Top of Selected passage
I tell you what: of all the things I might've expected to see on the first slide at Quality Jam London 2017, my own professional-work-photo-grinning, shiny-pated, blue-tinted face peering back down at me from behind a massive Thank You! wasn't it.

Expectations are grist to the working tester's mill, yet also often the bane of their lives. Tony Bruce, in  Manual Testing is Dead. Long Live Manual Testing, called for testers to set the expectations of the people that they interact with. The term "manual testing" undersells what testing is, or can be, with its connotations of manual labour, unthinking monotony, apparent separation from (woo! sexy!) automation and the historical association with scripted test cases.

For Bruce, testing is "the pursuit of information" but he doesn't necessarily rush into meetings spouting from that kind of lexicon (although he's singing my kind of song right there). Instead he promotes the use of PAC (purpose, audience, context) to guide conveying the desired message in a way that a recipient can take on board.

So he might refer to using questions, experiments, exploration, engagement, surveys, investigation, tools (which includes woo! sexy! automation), spending time thinking, iterating, and adjusting to new data. And he'll report on what he found, but not necessarily what he produced: "I discovered that the server will crash when there are 17 simultaneous requests" over "I filed a bug about a server crash". It's all testing, and it's on testers to explain and demonstrate how and why and what value it delivers.
Bottom of Selected passage
- **Task requirements**:
[A] Write out the passage on manual testing from "I tell you what: of" to "You! wasn't it.".
[B] In the passage on manual testing, what connotations does the term "manual testing" carry? List each one.
[C] Carry the passage on manual testing forward, beginning after its last sentence.
Top of Extracted material
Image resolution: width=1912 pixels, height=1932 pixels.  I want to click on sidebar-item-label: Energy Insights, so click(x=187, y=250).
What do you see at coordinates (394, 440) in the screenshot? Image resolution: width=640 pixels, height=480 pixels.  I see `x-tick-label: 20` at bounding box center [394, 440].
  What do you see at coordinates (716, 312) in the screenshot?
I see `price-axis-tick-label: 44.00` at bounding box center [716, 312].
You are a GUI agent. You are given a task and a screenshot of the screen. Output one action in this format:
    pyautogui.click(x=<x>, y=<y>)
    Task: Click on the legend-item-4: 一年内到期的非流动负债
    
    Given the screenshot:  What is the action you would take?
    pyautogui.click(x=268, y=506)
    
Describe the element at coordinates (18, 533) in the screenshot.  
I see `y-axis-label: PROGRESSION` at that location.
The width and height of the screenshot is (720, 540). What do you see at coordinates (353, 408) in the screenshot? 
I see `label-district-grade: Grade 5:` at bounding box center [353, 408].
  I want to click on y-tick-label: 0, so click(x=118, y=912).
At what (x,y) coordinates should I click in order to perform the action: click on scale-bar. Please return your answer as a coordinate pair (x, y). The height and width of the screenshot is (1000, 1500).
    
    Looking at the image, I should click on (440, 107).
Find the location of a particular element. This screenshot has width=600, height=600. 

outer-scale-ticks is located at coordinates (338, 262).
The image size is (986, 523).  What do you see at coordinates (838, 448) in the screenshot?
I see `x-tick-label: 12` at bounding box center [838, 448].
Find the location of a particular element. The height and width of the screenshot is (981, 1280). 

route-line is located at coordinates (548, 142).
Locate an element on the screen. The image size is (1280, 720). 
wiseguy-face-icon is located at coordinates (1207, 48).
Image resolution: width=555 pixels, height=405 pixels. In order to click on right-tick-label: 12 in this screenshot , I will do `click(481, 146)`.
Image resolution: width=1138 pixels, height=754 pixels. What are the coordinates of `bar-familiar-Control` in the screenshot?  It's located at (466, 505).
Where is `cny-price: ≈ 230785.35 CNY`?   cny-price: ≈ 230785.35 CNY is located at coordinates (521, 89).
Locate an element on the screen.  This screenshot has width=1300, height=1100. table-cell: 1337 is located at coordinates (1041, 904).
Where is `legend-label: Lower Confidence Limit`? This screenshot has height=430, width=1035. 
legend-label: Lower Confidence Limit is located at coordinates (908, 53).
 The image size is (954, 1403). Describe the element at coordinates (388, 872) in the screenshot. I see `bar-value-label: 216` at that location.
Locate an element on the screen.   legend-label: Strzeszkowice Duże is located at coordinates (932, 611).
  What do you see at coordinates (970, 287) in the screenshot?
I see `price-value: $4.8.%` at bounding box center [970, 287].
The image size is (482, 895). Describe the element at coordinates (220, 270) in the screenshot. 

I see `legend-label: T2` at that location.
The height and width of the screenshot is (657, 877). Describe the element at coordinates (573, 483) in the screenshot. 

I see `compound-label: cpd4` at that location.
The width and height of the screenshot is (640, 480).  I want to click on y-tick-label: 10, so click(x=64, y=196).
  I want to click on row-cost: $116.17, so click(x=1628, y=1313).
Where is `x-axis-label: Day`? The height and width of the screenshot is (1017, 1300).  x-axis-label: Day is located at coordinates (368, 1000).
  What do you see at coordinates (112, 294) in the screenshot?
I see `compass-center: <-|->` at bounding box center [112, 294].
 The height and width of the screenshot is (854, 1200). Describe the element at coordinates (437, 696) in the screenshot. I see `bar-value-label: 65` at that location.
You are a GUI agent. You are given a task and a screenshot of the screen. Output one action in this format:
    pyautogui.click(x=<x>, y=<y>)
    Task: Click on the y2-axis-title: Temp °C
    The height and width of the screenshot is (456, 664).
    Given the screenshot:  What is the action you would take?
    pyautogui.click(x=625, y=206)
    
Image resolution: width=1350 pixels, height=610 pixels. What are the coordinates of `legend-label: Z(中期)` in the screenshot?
Bottom of Extracted material
- **Answers for each item**:
[A]
I tell you what: of all the things I might've expected to see on the first slide at Quality Jam London 2017, my own professional-work-photo-grinning, shiny-pated, blue-tinted face peering back down at me from behind a massive Thank You! wasn't it.

[B]
- Manual labour
- Unthinking monotony
- Apparent separation from automation
- The historical association with scripted test cases

[C]
In her talk, Succeeding as an Introvert, Elizabeth Zagroba led us through the traits she has that characterise her introversion and then gloried in the ways that she has found to harness them, to have them contribute to her success as a tester.

She's a passionate spectator, but that makes her focused, good on detail, and a great listener. Her preference for preparation helps give her opportunity to spend time asking "what if?", really think hard about things, and not rush into rash actions. If you're worried about her apparent reserve then consider that she says nothing when there's nothing to say, that she's comfortable in herself, and won't give in to peer pressure.

Strategies for dealing with the day-to-day were plentiful: find yourself an extrovert ally to perhaps open a spot in a boisterous conversation for you, be the scribe and write your comments direct into meeting notes (projected live or afterwards before circulation), allow yourself headspace by asking "can I get back to you?", carve yourself out some recharging time by booking solo meetings in another part of the building, ask for what you need (or risk not getting it). And, finally, some advice for extroverts: treat others how they want to be treated. (But, in fact, I think that's good advice for verts of any flavour.)

When asked how testing can be improved in an organisation, Keith Klain reaches for a simple model based on the kind of iron triangles you'll have seen in countless slide decks and blog posts. He wants to know how the notion of quality in the test team diverges from that of the business, he looks for transparency and honesty in the cost of testing activity, and he reviews time efficiency across the board.

His Debugging Your Testing Team covers the three main failings that he's seen this kind of analysis expose:
  • People who don't think about their work. This leads to wasted effort, poor coverage, bad feelings between team members, and worse. It can perhaps be turned around by finding ways to engage your staff, by coaching interactional expertise to enable them to converse on a level with others, by helping them to explore their craft.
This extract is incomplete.